TASK ITEM:
Output only the lines of the entries that follow, starting at the one with "Task: Click the Search button" and running down to the one with "has height=1092, width=1120.", both included and unchanged.

DATA FOR THIS EXERCISE:
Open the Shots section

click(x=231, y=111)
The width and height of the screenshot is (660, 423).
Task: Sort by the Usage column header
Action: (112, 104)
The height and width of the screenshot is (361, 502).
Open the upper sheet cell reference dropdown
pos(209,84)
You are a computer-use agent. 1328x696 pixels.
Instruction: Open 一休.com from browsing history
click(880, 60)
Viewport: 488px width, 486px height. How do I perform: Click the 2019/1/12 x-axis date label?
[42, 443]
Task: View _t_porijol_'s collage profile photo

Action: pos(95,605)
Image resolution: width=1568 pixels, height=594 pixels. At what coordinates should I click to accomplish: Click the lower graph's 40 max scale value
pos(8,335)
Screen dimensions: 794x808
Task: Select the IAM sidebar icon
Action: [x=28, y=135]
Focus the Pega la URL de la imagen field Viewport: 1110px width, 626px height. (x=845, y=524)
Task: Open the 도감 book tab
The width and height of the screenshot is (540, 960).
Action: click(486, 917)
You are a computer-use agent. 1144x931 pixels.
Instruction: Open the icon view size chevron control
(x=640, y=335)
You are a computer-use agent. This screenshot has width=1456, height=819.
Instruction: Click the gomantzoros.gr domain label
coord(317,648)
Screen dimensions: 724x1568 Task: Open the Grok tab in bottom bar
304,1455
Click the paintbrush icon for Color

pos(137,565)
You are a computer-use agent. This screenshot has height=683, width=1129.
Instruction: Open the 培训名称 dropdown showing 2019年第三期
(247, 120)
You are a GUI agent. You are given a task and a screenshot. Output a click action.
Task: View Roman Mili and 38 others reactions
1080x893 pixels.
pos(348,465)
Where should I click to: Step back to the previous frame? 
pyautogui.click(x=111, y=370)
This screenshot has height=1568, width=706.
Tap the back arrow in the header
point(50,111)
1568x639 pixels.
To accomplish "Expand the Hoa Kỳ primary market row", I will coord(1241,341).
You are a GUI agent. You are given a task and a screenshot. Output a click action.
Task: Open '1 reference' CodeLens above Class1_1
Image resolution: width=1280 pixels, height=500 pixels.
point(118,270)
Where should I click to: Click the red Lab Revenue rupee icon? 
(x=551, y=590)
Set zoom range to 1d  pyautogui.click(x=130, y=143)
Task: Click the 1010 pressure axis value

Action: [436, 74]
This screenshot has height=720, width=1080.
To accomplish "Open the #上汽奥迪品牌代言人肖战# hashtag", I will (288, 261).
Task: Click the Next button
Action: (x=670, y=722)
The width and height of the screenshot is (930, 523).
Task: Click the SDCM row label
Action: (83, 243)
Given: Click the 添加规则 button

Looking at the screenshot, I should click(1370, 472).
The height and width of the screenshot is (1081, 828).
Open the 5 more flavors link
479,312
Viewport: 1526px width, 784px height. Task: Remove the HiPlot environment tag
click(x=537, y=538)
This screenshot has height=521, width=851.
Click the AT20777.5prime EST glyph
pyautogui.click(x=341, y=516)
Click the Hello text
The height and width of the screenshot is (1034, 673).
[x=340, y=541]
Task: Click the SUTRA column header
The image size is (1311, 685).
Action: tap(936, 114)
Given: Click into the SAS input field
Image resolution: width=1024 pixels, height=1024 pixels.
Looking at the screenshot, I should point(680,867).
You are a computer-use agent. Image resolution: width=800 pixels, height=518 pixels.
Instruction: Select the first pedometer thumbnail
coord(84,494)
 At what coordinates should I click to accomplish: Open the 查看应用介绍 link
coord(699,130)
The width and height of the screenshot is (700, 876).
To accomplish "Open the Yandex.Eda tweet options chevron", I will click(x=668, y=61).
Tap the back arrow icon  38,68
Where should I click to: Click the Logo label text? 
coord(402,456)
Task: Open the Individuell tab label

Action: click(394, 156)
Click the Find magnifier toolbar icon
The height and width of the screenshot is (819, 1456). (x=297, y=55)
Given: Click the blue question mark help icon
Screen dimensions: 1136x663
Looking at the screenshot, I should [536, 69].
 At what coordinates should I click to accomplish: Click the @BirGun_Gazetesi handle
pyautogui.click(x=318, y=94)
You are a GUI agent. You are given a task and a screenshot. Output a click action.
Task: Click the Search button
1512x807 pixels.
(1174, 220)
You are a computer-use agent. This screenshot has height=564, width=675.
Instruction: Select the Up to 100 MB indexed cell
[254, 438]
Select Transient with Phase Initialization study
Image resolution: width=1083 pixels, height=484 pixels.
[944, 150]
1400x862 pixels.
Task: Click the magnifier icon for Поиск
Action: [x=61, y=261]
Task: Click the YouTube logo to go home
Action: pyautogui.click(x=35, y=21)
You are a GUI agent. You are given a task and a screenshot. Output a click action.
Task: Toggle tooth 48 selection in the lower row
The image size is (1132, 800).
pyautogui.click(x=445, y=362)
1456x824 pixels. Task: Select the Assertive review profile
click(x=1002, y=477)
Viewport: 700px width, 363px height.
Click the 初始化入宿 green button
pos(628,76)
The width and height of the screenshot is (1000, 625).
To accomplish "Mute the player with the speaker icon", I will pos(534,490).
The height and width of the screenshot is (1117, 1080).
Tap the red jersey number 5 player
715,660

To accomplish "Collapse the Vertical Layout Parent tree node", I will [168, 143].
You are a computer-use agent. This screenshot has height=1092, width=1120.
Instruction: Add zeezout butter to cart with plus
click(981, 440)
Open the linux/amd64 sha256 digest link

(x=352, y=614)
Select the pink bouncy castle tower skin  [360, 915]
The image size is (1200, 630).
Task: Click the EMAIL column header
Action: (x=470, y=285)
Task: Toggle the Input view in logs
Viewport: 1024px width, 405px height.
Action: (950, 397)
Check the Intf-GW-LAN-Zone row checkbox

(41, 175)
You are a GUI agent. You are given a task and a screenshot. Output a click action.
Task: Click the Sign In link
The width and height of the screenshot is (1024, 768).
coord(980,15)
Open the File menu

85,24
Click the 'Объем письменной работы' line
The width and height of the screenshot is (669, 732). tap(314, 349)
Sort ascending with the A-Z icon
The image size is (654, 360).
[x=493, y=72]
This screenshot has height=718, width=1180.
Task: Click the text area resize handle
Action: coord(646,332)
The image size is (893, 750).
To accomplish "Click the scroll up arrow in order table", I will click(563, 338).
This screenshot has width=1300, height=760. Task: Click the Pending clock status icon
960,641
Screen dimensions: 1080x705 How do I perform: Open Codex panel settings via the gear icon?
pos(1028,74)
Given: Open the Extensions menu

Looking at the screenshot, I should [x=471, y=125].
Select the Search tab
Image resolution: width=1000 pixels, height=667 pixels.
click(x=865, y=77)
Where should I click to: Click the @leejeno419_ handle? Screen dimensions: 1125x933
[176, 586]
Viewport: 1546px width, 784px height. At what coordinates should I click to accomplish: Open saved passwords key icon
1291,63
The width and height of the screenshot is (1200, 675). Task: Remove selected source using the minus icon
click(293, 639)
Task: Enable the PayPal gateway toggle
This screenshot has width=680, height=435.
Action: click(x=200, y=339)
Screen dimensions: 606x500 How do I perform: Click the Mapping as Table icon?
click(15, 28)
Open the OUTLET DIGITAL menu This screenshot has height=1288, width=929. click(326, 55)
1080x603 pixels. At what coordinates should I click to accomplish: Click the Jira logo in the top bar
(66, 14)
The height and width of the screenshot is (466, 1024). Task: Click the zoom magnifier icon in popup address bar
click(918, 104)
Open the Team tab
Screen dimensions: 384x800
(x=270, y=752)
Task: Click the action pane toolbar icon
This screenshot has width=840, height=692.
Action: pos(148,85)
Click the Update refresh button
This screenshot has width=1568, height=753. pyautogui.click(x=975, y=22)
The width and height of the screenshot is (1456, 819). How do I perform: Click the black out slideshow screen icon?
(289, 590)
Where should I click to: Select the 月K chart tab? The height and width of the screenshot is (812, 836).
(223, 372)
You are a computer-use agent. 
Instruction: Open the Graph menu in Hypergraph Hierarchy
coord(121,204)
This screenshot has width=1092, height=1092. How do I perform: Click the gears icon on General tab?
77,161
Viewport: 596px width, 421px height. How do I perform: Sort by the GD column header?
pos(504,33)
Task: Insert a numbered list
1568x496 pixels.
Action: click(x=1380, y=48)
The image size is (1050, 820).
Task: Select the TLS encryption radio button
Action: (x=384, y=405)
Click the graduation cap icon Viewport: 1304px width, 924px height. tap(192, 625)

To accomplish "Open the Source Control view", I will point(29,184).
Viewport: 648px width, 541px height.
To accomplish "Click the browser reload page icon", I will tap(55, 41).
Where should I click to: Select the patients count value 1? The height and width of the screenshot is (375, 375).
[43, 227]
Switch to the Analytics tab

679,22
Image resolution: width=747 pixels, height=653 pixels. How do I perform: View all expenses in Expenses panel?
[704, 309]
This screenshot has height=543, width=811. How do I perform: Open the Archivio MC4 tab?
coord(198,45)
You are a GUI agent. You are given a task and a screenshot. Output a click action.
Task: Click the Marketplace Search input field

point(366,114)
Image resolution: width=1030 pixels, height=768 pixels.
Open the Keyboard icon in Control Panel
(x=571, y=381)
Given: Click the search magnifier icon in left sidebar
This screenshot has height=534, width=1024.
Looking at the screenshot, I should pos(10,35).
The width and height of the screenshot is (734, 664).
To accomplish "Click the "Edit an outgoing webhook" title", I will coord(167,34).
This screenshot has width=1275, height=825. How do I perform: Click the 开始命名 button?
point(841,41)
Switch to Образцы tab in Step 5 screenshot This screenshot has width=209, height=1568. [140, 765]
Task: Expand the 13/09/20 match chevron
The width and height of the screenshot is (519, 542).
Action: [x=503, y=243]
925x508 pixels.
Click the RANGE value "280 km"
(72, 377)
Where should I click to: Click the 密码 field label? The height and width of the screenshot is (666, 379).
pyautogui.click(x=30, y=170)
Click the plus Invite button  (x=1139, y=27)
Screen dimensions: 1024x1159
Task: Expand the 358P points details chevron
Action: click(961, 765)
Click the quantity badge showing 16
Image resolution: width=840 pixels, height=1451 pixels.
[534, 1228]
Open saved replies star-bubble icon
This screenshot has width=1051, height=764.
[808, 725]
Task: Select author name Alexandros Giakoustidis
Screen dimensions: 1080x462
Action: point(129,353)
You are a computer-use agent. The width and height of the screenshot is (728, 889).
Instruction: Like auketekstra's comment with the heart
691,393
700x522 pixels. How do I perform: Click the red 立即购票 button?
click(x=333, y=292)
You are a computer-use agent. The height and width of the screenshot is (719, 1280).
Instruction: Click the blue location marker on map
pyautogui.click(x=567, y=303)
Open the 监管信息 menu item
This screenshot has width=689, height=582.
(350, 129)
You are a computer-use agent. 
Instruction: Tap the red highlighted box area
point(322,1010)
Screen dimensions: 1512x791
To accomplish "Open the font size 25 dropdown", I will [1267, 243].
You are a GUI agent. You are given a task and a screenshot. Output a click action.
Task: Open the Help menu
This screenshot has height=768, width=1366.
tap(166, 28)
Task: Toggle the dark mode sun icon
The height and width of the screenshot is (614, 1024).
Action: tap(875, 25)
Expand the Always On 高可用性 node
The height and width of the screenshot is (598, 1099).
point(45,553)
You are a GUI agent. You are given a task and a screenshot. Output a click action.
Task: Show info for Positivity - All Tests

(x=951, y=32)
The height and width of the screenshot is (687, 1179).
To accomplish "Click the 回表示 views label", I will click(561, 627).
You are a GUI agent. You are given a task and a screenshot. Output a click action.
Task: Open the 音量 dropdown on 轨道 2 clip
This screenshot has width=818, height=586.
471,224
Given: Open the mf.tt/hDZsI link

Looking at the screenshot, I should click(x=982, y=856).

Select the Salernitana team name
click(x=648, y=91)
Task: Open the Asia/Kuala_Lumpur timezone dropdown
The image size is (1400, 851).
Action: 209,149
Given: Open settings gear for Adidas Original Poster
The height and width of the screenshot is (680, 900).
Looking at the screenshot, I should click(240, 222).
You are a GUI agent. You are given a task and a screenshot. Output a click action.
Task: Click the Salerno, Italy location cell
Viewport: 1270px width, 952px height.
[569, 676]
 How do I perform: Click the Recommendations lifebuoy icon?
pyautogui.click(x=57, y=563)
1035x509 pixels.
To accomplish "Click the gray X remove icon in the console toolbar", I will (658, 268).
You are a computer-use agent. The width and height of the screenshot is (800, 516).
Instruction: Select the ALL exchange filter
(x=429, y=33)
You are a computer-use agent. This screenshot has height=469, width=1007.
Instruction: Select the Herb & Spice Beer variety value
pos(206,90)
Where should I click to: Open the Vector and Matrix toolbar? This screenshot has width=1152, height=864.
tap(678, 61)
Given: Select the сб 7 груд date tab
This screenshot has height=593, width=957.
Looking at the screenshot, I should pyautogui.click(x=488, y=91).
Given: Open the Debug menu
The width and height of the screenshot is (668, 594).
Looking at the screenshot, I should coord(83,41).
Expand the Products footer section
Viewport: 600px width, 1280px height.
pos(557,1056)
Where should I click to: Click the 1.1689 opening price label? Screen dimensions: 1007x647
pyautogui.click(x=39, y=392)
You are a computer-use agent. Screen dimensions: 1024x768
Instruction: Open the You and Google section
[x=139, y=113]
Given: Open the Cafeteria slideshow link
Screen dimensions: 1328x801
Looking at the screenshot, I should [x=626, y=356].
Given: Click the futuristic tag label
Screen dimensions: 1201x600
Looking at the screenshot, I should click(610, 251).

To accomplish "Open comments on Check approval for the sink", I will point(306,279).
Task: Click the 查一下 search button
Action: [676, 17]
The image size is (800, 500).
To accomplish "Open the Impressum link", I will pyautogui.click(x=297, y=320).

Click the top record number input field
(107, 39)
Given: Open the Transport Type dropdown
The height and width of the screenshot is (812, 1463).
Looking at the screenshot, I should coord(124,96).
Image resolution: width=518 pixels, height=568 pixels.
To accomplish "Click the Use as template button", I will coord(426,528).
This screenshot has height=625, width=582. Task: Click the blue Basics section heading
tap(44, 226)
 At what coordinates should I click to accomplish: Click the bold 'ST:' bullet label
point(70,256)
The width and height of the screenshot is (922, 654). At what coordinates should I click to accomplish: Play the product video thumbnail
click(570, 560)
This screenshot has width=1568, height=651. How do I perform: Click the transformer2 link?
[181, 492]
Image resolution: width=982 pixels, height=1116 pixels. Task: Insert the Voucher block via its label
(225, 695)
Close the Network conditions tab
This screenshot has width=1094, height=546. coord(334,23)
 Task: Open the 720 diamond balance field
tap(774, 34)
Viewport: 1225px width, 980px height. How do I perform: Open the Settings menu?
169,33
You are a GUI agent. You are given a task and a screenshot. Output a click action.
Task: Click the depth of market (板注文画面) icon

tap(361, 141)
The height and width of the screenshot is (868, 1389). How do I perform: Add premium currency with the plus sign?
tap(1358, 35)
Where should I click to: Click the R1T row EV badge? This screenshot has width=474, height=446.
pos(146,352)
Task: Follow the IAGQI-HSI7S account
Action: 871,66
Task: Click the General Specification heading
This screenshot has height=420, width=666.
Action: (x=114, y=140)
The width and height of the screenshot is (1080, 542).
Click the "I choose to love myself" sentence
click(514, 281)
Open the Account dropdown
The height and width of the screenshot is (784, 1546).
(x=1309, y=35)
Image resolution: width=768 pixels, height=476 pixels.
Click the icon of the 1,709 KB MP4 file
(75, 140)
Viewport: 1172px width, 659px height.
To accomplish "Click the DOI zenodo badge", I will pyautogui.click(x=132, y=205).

WRITTEN SOLUTION:
Task: Click the Search button
1512x807 pixels.
(1174, 220)
You are a computer-use agent. This screenshot has height=564, width=675.
Instruction: Select the Up to 100 MB indexed cell
[254, 438]
Select Transient with Phase Initialization study
Image resolution: width=1083 pixels, height=484 pixels.
[944, 150]
1400x862 pixels.
Task: Click the magnifier icon for Поиск
Action: [x=61, y=261]
Task: Click the YouTube logo to go home
Action: pyautogui.click(x=35, y=21)
You are a GUI agent. You are given a task and a screenshot. Output a click action.
Task: Toggle tooth 48 selection in the lower row
The image size is (1132, 800).
pyautogui.click(x=445, y=362)
1456x824 pixels. Task: Select the Assertive review profile
click(x=1002, y=477)
Viewport: 700px width, 363px height.
Click the 初始化入宿 green button
pos(628,76)
The width and height of the screenshot is (1000, 625).
To accomplish "Mute the player with the speaker icon", I will pos(534,490).
The height and width of the screenshot is (1117, 1080).
Tap the red jersey number 5 player
715,660

To accomplish "Collapse the Vertical Layout Parent tree node", I will [168, 143].
You are a computer-use agent. This screenshot has height=1092, width=1120.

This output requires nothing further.